[Text and element pointing entries]
+--
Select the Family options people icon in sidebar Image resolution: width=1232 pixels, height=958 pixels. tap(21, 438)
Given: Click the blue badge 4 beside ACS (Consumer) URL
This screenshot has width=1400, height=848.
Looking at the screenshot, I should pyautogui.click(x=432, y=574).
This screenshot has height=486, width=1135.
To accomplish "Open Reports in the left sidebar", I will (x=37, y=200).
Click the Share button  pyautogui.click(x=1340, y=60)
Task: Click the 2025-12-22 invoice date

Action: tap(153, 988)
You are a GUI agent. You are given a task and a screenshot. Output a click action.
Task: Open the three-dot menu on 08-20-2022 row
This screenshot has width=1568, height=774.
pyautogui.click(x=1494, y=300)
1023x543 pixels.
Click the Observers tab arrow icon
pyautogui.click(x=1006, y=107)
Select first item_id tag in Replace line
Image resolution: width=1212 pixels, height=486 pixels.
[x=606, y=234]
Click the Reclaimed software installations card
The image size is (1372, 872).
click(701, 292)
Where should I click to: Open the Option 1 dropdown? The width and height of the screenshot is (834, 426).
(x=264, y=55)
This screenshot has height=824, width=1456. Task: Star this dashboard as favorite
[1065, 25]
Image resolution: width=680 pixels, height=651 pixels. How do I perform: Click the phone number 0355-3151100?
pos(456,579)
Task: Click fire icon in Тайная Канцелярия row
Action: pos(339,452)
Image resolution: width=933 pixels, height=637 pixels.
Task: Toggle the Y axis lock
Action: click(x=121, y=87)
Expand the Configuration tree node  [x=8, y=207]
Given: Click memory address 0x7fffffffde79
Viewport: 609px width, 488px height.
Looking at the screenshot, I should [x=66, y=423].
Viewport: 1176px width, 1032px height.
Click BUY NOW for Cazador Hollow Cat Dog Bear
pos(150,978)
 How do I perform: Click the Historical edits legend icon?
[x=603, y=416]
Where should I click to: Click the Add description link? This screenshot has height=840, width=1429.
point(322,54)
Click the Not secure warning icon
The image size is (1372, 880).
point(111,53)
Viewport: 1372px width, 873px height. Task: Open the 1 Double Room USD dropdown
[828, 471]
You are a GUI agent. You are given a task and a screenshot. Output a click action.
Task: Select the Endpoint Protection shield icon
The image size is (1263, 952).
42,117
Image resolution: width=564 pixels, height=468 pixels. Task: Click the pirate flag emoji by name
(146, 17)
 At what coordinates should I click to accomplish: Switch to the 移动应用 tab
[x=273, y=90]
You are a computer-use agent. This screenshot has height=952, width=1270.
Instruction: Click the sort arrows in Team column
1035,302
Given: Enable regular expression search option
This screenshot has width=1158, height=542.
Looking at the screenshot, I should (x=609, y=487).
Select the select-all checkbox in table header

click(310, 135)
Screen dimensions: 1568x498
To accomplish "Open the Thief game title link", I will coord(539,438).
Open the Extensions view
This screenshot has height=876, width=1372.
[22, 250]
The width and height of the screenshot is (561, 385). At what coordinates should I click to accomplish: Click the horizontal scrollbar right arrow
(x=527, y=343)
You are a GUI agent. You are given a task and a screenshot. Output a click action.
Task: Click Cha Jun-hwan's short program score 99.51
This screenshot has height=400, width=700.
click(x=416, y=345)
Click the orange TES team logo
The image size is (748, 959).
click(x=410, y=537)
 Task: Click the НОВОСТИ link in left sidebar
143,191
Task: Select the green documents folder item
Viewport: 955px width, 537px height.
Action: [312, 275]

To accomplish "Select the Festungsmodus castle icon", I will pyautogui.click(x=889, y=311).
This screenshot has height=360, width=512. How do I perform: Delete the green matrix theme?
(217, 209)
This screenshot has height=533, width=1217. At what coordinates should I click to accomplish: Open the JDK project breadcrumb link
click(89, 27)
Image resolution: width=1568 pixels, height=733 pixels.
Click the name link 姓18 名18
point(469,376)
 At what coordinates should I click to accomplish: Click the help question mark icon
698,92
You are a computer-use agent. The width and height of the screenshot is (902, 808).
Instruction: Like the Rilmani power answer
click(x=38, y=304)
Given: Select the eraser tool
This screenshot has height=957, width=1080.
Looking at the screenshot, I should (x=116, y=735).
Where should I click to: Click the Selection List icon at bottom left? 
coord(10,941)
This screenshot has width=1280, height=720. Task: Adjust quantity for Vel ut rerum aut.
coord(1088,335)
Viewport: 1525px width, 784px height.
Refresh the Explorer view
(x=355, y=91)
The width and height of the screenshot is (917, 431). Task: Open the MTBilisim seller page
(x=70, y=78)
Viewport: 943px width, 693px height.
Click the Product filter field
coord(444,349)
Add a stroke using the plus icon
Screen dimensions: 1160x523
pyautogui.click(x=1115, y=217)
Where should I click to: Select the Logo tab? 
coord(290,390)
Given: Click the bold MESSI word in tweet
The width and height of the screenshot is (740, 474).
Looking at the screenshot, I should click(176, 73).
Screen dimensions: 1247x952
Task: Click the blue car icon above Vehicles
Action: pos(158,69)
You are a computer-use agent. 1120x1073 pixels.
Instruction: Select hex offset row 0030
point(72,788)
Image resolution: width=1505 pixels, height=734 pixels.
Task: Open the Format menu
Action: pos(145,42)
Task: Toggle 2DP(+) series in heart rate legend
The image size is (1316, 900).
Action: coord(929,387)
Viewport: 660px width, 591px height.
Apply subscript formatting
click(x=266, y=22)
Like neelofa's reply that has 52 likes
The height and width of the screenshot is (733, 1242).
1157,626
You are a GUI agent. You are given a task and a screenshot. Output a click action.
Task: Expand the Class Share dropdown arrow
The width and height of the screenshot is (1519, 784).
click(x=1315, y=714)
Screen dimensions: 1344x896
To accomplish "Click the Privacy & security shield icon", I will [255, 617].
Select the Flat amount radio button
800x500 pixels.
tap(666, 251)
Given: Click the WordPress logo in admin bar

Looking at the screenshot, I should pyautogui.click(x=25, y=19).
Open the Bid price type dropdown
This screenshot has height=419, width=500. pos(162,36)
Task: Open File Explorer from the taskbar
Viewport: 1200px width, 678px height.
+--
• SET EXERCISE: Update every entry above by changing "dropdown" to "drop-down" and leaving everything else as it is.

• WRITTEN REPLY:
Select the Family options people icon in sidebar Image resolution: width=1232 pixels, height=958 pixels. tap(21, 438)
Given: Click the blue badge 4 beside ACS (Consumer) URL
This screenshot has width=1400, height=848.
Looking at the screenshot, I should pyautogui.click(x=432, y=574).
This screenshot has height=486, width=1135.
To accomplish "Open Reports in the left sidebar", I will (x=37, y=200).
Click the Share button  pyautogui.click(x=1340, y=60)
Task: Click the 2025-12-22 invoice date

Action: tap(153, 988)
You are a GUI agent. You are given a task and a screenshot. Output a click action.
Task: Open the three-dot menu on 08-20-2022 row
This screenshot has width=1568, height=774.
pyautogui.click(x=1494, y=300)
1023x543 pixels.
Click the Observers tab arrow icon
pyautogui.click(x=1006, y=107)
Select first item_id tag in Replace line
Image resolution: width=1212 pixels, height=486 pixels.
[x=606, y=234]
Click the Reclaimed software installations card
The image size is (1372, 872).
click(701, 292)
Where should I click to: Open the Option 1 drop-down? The width and height of the screenshot is (834, 426).
(x=264, y=55)
This screenshot has height=824, width=1456. Task: Star this dashboard as favorite
[1065, 25]
Image resolution: width=680 pixels, height=651 pixels. How do I perform: Click the phone number 0355-3151100?
pos(456,579)
Task: Click fire icon in Тайная Канцелярия row
Action: pos(339,452)
Image resolution: width=933 pixels, height=637 pixels.
Task: Toggle the Y axis lock
Action: click(x=121, y=87)
Expand the Configuration tree node  [x=8, y=207]
Given: Click memory address 0x7fffffffde79
Viewport: 609px width, 488px height.
Looking at the screenshot, I should [x=66, y=423].
Viewport: 1176px width, 1032px height.
Click BUY NOW for Cazador Hollow Cat Dog Bear
pos(150,978)
 How do I perform: Click the Historical edits legend icon?
[x=603, y=416]
Where should I click to: Click the Add description link? This screenshot has height=840, width=1429.
point(322,54)
Click the Not secure warning icon
The image size is (1372, 880).
point(111,53)
Viewport: 1372px width, 873px height. Task: Open the 1 Double Room USD drop-down
[828, 471]
You are a GUI agent. You are given a task and a screenshot. Output a click action.
Task: Select the Endpoint Protection shield icon
The image size is (1263, 952).
42,117
Image resolution: width=564 pixels, height=468 pixels. Task: Click the pirate flag emoji by name
(146, 17)
 At what coordinates should I click to accomplish: Switch to the 移动应用 tab
[x=273, y=90]
You are a computer-use agent. This screenshot has height=952, width=1270.
Instruction: Click the sort arrows in Team column
1035,302
Given: Enable regular expression search option
This screenshot has width=1158, height=542.
Looking at the screenshot, I should (x=609, y=487).
Select the select-all checkbox in table header

click(310, 135)
Screen dimensions: 1568x498
To accomplish "Open the Thief game title link", I will coord(539,438).
Open the Extensions view
This screenshot has height=876, width=1372.
[22, 250]
The width and height of the screenshot is (561, 385). At what coordinates should I click to accomplish: Click the horizontal scrollbar right arrow
(x=527, y=343)
You are a GUI agent. You are given a task and a screenshot. Output a click action.
Task: Click Cha Jun-hwan's short program score 99.51
This screenshot has height=400, width=700.
click(x=416, y=345)
Click the orange TES team logo
The image size is (748, 959).
click(x=410, y=537)
 Task: Click the НОВОСТИ link in left sidebar
143,191
Task: Select the green documents folder item
Viewport: 955px width, 537px height.
Action: [312, 275]

To accomplish "Select the Festungsmodus castle icon", I will pyautogui.click(x=889, y=311).
This screenshot has height=360, width=512. How do I perform: Delete the green matrix theme?
(217, 209)
This screenshot has height=533, width=1217. At what coordinates should I click to accomplish: Open the JDK project breadcrumb link
click(89, 27)
Image resolution: width=1568 pixels, height=733 pixels.
Click the name link 姓18 名18
point(469,376)
 At what coordinates should I click to accomplish: Click the help question mark icon
698,92
You are a computer-use agent. The width and height of the screenshot is (902, 808).
Instruction: Like the Rilmani power answer
click(x=38, y=304)
Given: Select the eraser tool
This screenshot has height=957, width=1080.
Looking at the screenshot, I should (x=116, y=735).
Where should I click to: Click the Selection List icon at bottom left? 
coord(10,941)
This screenshot has width=1280, height=720. Task: Adjust quantity for Vel ut rerum aut.
coord(1088,335)
Viewport: 1525px width, 784px height.
Refresh the Explorer view
(x=355, y=91)
The width and height of the screenshot is (917, 431). Task: Open the MTBilisim seller page
(x=70, y=78)
Viewport: 943px width, 693px height.
Click the Product filter field
coord(444,349)
Add a stroke using the plus icon
Screen dimensions: 1160x523
pyautogui.click(x=1115, y=217)
Where should I click to: Select the Logo tab? 
coord(290,390)
Given: Click the bold MESSI word in tweet
The width and height of the screenshot is (740, 474).
Looking at the screenshot, I should click(176, 73).
Screen dimensions: 1247x952
Task: Click the blue car icon above Vehicles
Action: pos(158,69)
You are a computer-use agent. 1120x1073 pixels.
Instruction: Select hex offset row 0030
point(72,788)
Image resolution: width=1505 pixels, height=734 pixels.
Task: Open the Format menu
Action: pos(145,42)
Task: Toggle 2DP(+) series in heart rate legend
The image size is (1316, 900).
Action: coord(929,387)
Viewport: 660px width, 591px height.
Apply subscript formatting
click(x=266, y=22)
Like neelofa's reply that has 52 likes
The height and width of the screenshot is (733, 1242).
1157,626
You are a GUI agent. You are given a task and a screenshot. Output a click action.
Task: Expand the Class Share drop-down arrow
The width and height of the screenshot is (1519, 784).
click(x=1315, y=714)
Screen dimensions: 1344x896
To accomplish "Click the Privacy & security shield icon", I will [255, 617].
Select the Flat amount radio button
800x500 pixels.
tap(666, 251)
Given: Click the WordPress logo in admin bar

Looking at the screenshot, I should pyautogui.click(x=25, y=19).
Open the Bid price type drop-down
This screenshot has height=419, width=500. pos(162,36)
Task: Open File Explorer from the taskbar
Viewport: 1200px width, 678px height.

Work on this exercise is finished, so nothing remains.